• WHAT YOU SHOULD DO:
Identify every line in the block of data below that contains the word "section", and copy each of those lines.

[A block of data]

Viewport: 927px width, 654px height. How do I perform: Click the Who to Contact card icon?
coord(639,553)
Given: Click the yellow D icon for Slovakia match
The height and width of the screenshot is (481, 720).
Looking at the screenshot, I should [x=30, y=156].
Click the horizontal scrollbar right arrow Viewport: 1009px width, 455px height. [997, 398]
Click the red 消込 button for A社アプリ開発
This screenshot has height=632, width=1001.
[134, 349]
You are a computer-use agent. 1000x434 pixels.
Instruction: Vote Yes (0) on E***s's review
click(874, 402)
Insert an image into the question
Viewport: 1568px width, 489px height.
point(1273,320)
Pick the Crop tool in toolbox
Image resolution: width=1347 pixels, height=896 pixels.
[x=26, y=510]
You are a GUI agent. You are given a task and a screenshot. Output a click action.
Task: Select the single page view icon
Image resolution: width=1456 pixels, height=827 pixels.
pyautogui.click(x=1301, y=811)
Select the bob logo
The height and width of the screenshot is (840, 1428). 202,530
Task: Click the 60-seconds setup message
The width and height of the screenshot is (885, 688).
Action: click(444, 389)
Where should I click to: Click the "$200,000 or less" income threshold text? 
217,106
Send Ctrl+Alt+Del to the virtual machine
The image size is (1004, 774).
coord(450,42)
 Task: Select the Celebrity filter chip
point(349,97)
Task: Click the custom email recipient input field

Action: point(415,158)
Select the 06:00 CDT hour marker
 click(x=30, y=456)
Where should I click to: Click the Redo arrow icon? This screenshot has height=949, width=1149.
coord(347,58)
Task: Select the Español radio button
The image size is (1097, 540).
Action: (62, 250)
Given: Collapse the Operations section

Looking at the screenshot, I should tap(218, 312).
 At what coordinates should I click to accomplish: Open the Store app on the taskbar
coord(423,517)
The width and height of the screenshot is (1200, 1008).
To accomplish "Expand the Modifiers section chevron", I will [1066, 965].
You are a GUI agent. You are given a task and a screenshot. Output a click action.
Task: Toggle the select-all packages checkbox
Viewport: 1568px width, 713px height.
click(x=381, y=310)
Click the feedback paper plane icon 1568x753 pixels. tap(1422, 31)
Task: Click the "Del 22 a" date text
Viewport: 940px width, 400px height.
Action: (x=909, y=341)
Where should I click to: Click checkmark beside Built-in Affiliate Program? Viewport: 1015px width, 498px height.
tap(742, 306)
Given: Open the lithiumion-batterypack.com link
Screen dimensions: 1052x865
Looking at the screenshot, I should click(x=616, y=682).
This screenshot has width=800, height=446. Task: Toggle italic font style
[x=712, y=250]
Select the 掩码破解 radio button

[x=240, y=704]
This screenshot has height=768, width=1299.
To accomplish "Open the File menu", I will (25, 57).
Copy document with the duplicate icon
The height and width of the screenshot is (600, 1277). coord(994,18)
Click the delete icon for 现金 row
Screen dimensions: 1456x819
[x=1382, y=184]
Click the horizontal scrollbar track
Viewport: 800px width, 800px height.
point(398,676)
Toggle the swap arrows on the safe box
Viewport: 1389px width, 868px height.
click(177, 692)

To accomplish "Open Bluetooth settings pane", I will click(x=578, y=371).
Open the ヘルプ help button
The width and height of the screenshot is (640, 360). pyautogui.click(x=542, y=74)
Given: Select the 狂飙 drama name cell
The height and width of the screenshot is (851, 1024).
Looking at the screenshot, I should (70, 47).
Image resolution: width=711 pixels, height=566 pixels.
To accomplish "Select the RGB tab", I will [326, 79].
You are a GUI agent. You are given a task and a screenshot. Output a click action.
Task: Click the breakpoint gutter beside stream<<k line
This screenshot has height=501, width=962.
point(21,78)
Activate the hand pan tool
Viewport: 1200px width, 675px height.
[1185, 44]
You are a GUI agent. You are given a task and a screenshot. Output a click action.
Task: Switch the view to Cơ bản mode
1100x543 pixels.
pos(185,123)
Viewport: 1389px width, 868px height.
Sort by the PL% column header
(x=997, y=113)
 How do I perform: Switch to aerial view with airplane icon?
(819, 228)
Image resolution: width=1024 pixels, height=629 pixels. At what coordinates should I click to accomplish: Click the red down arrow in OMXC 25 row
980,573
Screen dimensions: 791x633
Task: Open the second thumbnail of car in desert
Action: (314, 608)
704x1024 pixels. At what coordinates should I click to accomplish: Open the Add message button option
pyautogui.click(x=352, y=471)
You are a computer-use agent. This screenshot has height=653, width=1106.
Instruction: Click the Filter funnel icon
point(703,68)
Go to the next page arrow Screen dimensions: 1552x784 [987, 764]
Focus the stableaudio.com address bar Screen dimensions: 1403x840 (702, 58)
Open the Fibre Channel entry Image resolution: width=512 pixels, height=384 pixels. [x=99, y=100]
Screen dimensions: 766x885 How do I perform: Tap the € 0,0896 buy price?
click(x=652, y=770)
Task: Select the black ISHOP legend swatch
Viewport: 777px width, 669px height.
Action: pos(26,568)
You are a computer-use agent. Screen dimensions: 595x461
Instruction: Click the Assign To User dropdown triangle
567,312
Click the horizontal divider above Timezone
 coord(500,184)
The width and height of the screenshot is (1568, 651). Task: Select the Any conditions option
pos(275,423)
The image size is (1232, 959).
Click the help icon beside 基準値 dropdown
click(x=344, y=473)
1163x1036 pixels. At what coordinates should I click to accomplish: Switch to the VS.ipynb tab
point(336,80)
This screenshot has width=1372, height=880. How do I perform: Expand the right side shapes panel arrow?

• THE REPLY:
Given: Collapse the Operations section
To accomplish "Expand the Modifiers section chevron", I will [1066, 965].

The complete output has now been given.